The y-component of the velocity is approximately -11.57 m/s. Explain
This is a question about how to find the parts of a moving object's speed (its x and y components) when you know its total speed and direction. We use what we learned about angles and triangles! . The solving step is:

First, I like to imagine drawing it! The object is moving at 18 m/s, and its direction is 220 degrees from the x-axis.
* 220 degrees means it's past the positive x-axis (0 degrees), past the positive y-axis (90 degrees), past the negative x-axis (180 degrees), and then a bit more! So, it's in the bottom-left part of a graph.
* When we want to find the x-part (how much it moves left or right) and the y-part (how much it moves up or down), we can use special math tools called sine and cosine that are super helpful for angles.

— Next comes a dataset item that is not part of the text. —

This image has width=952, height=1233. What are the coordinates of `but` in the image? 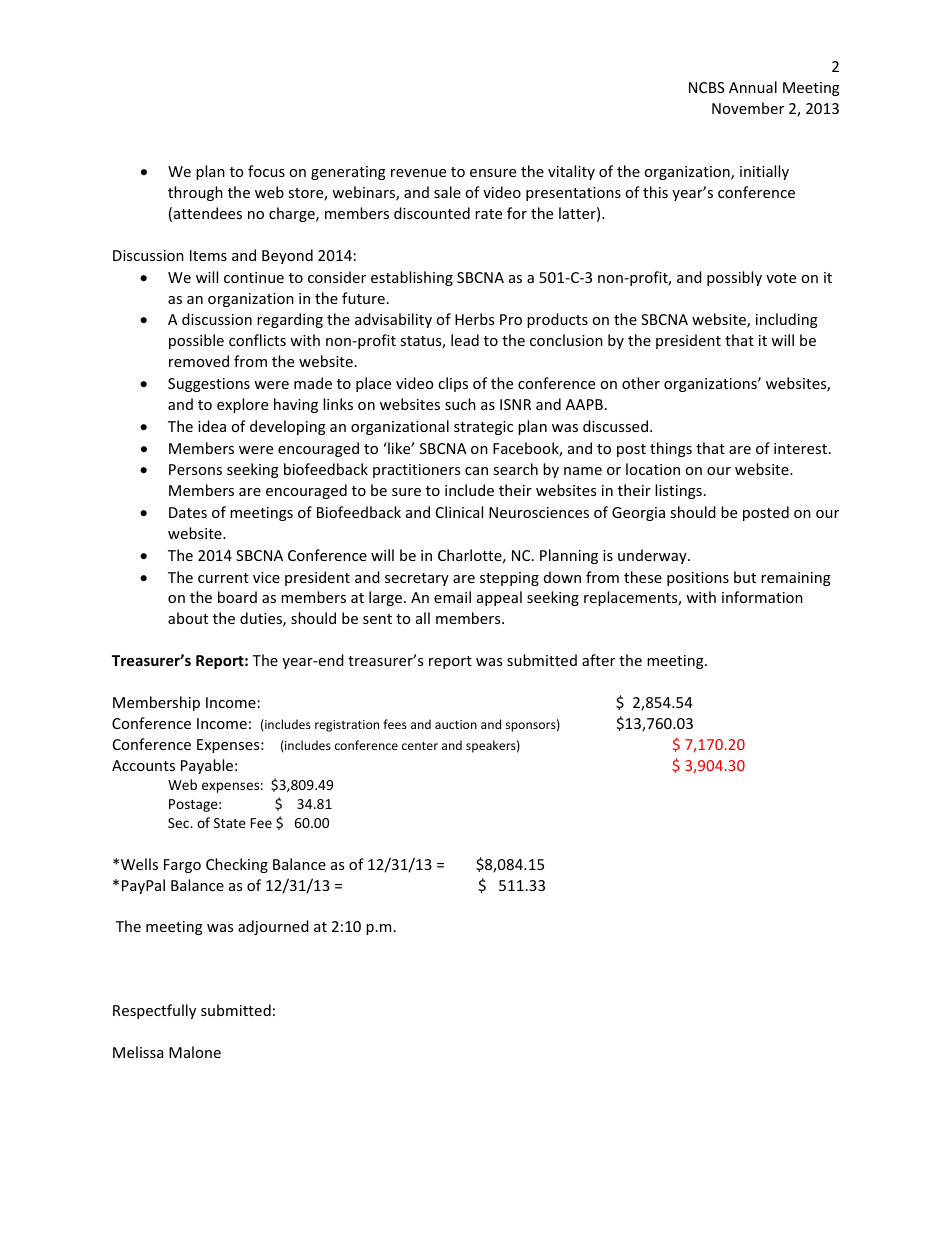 It's located at (745, 577).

* The x-component (let's call it Vx) is found by multiplying the total speed by the cosine of the angle. So, Vx = 18 * cos(220°).
* The y-component (let's call it Vy) is found by multiplying the total speed by the sine of the angle. So, Vy = 18 * sin(220°).
* I remember that in the bottom-left part (the third quadrant), both the x and y values are negative. So, my answers should be negative!
* Using a calculator for cos(220°) is about -0.766.
* Using a calculator for sin(220°) is about -0.643.
* Now, I just multiply!
* Vx = 18 m/s * (-0.766) = -13.788 m/s. I can round that to -13.79 m/s.
* Vy = 18 m/s * (-0.643) = -11.574 m/s. I can round that to -11.57 m/s.